§ **ASSIGNMENT**
Copy the whole listing below exactly.
--------
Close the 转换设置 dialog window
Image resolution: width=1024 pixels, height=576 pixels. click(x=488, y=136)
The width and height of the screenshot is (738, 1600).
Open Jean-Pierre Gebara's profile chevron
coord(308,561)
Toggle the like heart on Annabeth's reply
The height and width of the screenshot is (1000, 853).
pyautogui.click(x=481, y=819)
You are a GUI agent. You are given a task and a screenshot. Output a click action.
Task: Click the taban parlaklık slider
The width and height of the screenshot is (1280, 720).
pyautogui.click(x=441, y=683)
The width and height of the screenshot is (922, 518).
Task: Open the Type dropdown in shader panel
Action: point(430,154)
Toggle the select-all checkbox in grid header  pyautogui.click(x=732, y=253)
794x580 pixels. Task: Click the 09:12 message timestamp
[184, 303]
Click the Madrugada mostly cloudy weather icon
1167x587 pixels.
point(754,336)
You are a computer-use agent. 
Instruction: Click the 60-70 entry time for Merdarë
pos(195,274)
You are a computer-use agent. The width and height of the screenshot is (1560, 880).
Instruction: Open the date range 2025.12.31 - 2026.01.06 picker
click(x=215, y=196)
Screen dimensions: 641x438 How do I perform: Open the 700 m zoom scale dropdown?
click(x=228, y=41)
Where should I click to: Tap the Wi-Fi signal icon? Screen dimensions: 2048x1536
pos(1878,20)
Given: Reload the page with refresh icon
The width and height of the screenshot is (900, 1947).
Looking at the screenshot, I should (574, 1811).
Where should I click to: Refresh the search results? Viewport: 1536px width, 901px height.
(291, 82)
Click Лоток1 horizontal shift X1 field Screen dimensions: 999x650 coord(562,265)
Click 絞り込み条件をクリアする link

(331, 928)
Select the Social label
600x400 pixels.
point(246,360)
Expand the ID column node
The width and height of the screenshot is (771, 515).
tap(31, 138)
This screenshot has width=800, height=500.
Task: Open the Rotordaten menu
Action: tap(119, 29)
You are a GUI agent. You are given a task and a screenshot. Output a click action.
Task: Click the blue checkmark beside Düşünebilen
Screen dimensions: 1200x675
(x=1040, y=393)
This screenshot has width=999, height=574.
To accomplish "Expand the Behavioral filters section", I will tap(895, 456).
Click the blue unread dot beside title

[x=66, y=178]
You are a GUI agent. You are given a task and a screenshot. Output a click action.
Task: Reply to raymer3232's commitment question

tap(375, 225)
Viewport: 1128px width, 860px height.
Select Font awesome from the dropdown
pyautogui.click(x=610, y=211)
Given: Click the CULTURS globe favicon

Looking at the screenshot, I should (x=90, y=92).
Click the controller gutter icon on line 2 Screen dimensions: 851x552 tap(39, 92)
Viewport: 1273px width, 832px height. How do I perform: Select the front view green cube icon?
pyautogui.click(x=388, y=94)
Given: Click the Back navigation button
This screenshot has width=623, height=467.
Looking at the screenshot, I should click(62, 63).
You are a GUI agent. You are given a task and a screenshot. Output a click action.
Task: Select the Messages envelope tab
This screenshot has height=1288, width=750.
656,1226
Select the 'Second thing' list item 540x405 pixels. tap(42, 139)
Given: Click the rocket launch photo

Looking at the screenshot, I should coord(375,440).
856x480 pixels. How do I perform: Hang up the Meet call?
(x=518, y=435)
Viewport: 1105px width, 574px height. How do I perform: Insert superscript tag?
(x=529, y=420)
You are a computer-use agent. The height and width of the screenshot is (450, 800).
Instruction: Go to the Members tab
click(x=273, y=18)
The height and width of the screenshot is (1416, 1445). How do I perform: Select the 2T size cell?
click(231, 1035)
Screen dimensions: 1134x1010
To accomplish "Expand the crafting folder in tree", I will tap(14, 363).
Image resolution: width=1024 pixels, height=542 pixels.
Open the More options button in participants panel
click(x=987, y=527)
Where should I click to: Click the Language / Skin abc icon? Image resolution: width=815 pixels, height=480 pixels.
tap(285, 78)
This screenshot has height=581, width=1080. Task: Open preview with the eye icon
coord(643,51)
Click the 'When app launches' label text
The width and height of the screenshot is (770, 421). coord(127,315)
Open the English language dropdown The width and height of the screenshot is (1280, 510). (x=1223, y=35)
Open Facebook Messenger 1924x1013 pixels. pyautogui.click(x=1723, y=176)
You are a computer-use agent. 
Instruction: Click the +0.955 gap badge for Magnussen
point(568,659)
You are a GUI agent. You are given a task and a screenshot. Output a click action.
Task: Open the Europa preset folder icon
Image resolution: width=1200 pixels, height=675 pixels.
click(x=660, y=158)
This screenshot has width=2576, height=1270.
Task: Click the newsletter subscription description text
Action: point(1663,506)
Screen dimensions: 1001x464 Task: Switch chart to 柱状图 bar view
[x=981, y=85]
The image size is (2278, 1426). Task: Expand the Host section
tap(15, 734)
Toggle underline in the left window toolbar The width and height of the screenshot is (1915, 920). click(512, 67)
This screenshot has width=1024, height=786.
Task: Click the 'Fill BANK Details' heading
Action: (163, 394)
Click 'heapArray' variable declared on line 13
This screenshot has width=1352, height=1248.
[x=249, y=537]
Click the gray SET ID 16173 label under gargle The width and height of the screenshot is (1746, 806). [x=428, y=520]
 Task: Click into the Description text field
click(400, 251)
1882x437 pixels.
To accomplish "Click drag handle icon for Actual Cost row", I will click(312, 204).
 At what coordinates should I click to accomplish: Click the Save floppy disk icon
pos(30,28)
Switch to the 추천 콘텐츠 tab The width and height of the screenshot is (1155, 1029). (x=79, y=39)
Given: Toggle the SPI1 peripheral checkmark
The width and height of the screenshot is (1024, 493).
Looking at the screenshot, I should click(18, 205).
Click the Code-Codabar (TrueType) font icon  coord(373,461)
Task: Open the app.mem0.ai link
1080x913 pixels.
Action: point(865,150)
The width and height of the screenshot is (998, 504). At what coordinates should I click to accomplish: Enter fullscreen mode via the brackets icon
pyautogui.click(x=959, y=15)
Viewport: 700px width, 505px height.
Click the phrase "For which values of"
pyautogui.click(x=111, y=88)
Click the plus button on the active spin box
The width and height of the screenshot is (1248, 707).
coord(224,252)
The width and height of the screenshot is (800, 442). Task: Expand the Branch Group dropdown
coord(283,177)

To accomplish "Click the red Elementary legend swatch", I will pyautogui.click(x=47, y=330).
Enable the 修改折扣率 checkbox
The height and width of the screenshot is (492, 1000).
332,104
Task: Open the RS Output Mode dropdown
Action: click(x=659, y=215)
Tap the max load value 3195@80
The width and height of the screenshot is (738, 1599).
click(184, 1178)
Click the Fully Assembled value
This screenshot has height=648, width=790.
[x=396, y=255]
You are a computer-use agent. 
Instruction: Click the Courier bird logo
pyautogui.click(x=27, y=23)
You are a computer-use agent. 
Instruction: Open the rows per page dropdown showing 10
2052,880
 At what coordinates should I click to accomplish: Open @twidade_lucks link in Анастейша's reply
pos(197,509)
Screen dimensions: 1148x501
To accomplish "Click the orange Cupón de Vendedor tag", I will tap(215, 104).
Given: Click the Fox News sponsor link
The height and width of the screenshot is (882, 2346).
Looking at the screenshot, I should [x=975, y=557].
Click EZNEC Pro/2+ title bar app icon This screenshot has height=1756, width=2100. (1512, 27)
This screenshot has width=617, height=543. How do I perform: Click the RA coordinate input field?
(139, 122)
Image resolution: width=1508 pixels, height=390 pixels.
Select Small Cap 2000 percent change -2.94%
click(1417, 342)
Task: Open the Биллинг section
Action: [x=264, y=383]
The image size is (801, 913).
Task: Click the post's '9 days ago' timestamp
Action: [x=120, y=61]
--------
§ **SOLUTION TO THIS TASK**
Close the 转换设置 dialog window
Image resolution: width=1024 pixels, height=576 pixels. click(x=488, y=136)
The width and height of the screenshot is (738, 1600).
Open Jean-Pierre Gebara's profile chevron
coord(308,561)
Toggle the like heart on Annabeth's reply
The height and width of the screenshot is (1000, 853).
pyautogui.click(x=481, y=819)
You are a GUI agent. You are given a task and a screenshot. Output a click action.
Task: Click the taban parlaklık slider
The width and height of the screenshot is (1280, 720).
pyautogui.click(x=441, y=683)
The width and height of the screenshot is (922, 518).
Task: Open the Type dropdown in shader panel
Action: point(430,154)
Toggle the select-all checkbox in grid header  pyautogui.click(x=732, y=253)
794x580 pixels. Task: Click the 09:12 message timestamp
[184, 303]
Click the Madrugada mostly cloudy weather icon
1167x587 pixels.
point(754,336)
You are a computer-use agent. 
Instruction: Click the 60-70 entry time for Merdarë
pos(195,274)
You are a computer-use agent. The width and height of the screenshot is (1560, 880).
Instruction: Open the date range 2025.12.31 - 2026.01.06 picker
click(x=215, y=196)
Screen dimensions: 641x438 How do I perform: Open the 700 m zoom scale dropdown?
click(x=228, y=41)
Where should I click to: Tap the Wi-Fi signal icon? Screen dimensions: 2048x1536
pos(1878,20)
Given: Reload the page with refresh icon
The width and height of the screenshot is (900, 1947).
Looking at the screenshot, I should (574, 1811).
Where should I click to: Refresh the search results? Viewport: 1536px width, 901px height.
(291, 82)
Click Лоток1 horizontal shift X1 field Screen dimensions: 999x650 coord(562,265)
Click 絞り込み条件をクリアする link

(331, 928)
Select the Social label
600x400 pixels.
point(246,360)
Expand the ID column node
The width and height of the screenshot is (771, 515).
tap(31, 138)
This screenshot has width=800, height=500.
Task: Open the Rotordaten menu
Action: tap(119, 29)
You are a GUI agent. You are given a task and a screenshot. Output a click action.
Task: Click the blue checkmark beside Düşünebilen
Screen dimensions: 1200x675
(x=1040, y=393)
This screenshot has width=999, height=574.
To accomplish "Expand the Behavioral filters section", I will tap(895, 456).
Click the blue unread dot beside title

[x=66, y=178]
You are a GUI agent. You are given a task and a screenshot. Output a click action.
Task: Reply to raymer3232's commitment question

tap(375, 225)
Viewport: 1128px width, 860px height.
Select Font awesome from the dropdown
pyautogui.click(x=610, y=211)
Given: Click the CULTURS globe favicon

Looking at the screenshot, I should (x=90, y=92).
Click the controller gutter icon on line 2 Screen dimensions: 851x552 tap(39, 92)
Viewport: 1273px width, 832px height. How do I perform: Select the front view green cube icon?
pyautogui.click(x=388, y=94)
Given: Click the Back navigation button
This screenshot has width=623, height=467.
Looking at the screenshot, I should click(62, 63).
You are a GUI agent. You are given a task and a screenshot. Output a click action.
Task: Select the Messages envelope tab
This screenshot has height=1288, width=750.
656,1226
Select the 'Second thing' list item 540x405 pixels. tap(42, 139)
Given: Click the rocket launch photo

Looking at the screenshot, I should coord(375,440).
856x480 pixels. How do I perform: Hang up the Meet call?
(x=518, y=435)
Viewport: 1105px width, 574px height. How do I perform: Insert superscript tag?
(x=529, y=420)
You are a computer-use agent. The height and width of the screenshot is (450, 800).
Instruction: Go to the Members tab
click(x=273, y=18)
The height and width of the screenshot is (1416, 1445). How do I perform: Select the 2T size cell?
click(231, 1035)
Screen dimensions: 1134x1010
To accomplish "Expand the crafting folder in tree", I will tap(14, 363).
Image resolution: width=1024 pixels, height=542 pixels.
Open the More options button in participants panel
click(x=987, y=527)
Where should I click to: Click the Language / Skin abc icon? Image resolution: width=815 pixels, height=480 pixels.
tap(285, 78)
This screenshot has height=581, width=1080. Task: Open preview with the eye icon
coord(643,51)
Click the 'When app launches' label text
The width and height of the screenshot is (770, 421). coord(127,315)
Open the English language dropdown The width and height of the screenshot is (1280, 510). (x=1223, y=35)
Open Facebook Messenger 1924x1013 pixels. pyautogui.click(x=1723, y=176)
You are a computer-use agent. 
Instruction: Click the +0.955 gap badge for Magnussen
point(568,659)
You are a GUI agent. You are given a task and a screenshot. Output a click action.
Task: Open the Europa preset folder icon
Image resolution: width=1200 pixels, height=675 pixels.
click(x=660, y=158)
This screenshot has width=2576, height=1270.
Task: Click the newsletter subscription description text
Action: point(1663,506)
Screen dimensions: 1001x464 Task: Switch chart to 柱状图 bar view
[x=981, y=85]
The image size is (2278, 1426). Task: Expand the Host section
tap(15, 734)
Toggle underline in the left window toolbar The width and height of the screenshot is (1915, 920). click(512, 67)
This screenshot has width=1024, height=786.
Task: Click the 'Fill BANK Details' heading
Action: (163, 394)
Click 'heapArray' variable declared on line 13
This screenshot has width=1352, height=1248.
[x=249, y=537]
Click the gray SET ID 16173 label under gargle The width and height of the screenshot is (1746, 806). [x=428, y=520]
 Task: Click into the Description text field
click(400, 251)
1882x437 pixels.
To accomplish "Click drag handle icon for Actual Cost row", I will click(312, 204).
 At what coordinates should I click to accomplish: Click the Save floppy disk icon
pos(30,28)
Switch to the 추천 콘텐츠 tab The width and height of the screenshot is (1155, 1029). (x=79, y=39)
Given: Toggle the SPI1 peripheral checkmark
The width and height of the screenshot is (1024, 493).
Looking at the screenshot, I should click(18, 205).
Click the Code-Codabar (TrueType) font icon  coord(373,461)
Task: Open the app.mem0.ai link
1080x913 pixels.
Action: point(865,150)
The width and height of the screenshot is (998, 504). At what coordinates should I click to accomplish: Enter fullscreen mode via the brackets icon
pyautogui.click(x=959, y=15)
Viewport: 700px width, 505px height.
Click the phrase "For which values of"
pyautogui.click(x=111, y=88)
Click the plus button on the active spin box
The width and height of the screenshot is (1248, 707).
coord(224,252)
The width and height of the screenshot is (800, 442). Task: Expand the Branch Group dropdown
coord(283,177)

To accomplish "Click the red Elementary legend swatch", I will pyautogui.click(x=47, y=330).
Enable the 修改折扣率 checkbox
The height and width of the screenshot is (492, 1000).
332,104
Task: Open the RS Output Mode dropdown
Action: click(x=659, y=215)
Tap the max load value 3195@80
The width and height of the screenshot is (738, 1599).
click(184, 1178)
Click the Fully Assembled value
This screenshot has height=648, width=790.
[x=396, y=255]
You are a computer-use agent. 
Instruction: Click the Courier bird logo
pyautogui.click(x=27, y=23)
You are a computer-use agent. 
Instruction: Open the rows per page dropdown showing 10
2052,880
 At what coordinates should I click to accomplish: Open @twidade_lucks link in Анастейша's reply
pos(197,509)
Screen dimensions: 1148x501
To accomplish "Click the orange Cupón de Vendedor tag", I will tap(215, 104).
Given: Click the Fox News sponsor link
The height and width of the screenshot is (882, 2346).
Looking at the screenshot, I should [x=975, y=557].
Click EZNEC Pro/2+ title bar app icon This screenshot has height=1756, width=2100. (1512, 27)
This screenshot has width=617, height=543. How do I perform: Click the RA coordinate input field?
(139, 122)
Image resolution: width=1508 pixels, height=390 pixels.
Select Small Cap 2000 percent change -2.94%
click(1417, 342)
Task: Open the Биллинг section
Action: [x=264, y=383]
The image size is (801, 913).
Task: Click the post's '9 days ago' timestamp
Action: [x=120, y=61]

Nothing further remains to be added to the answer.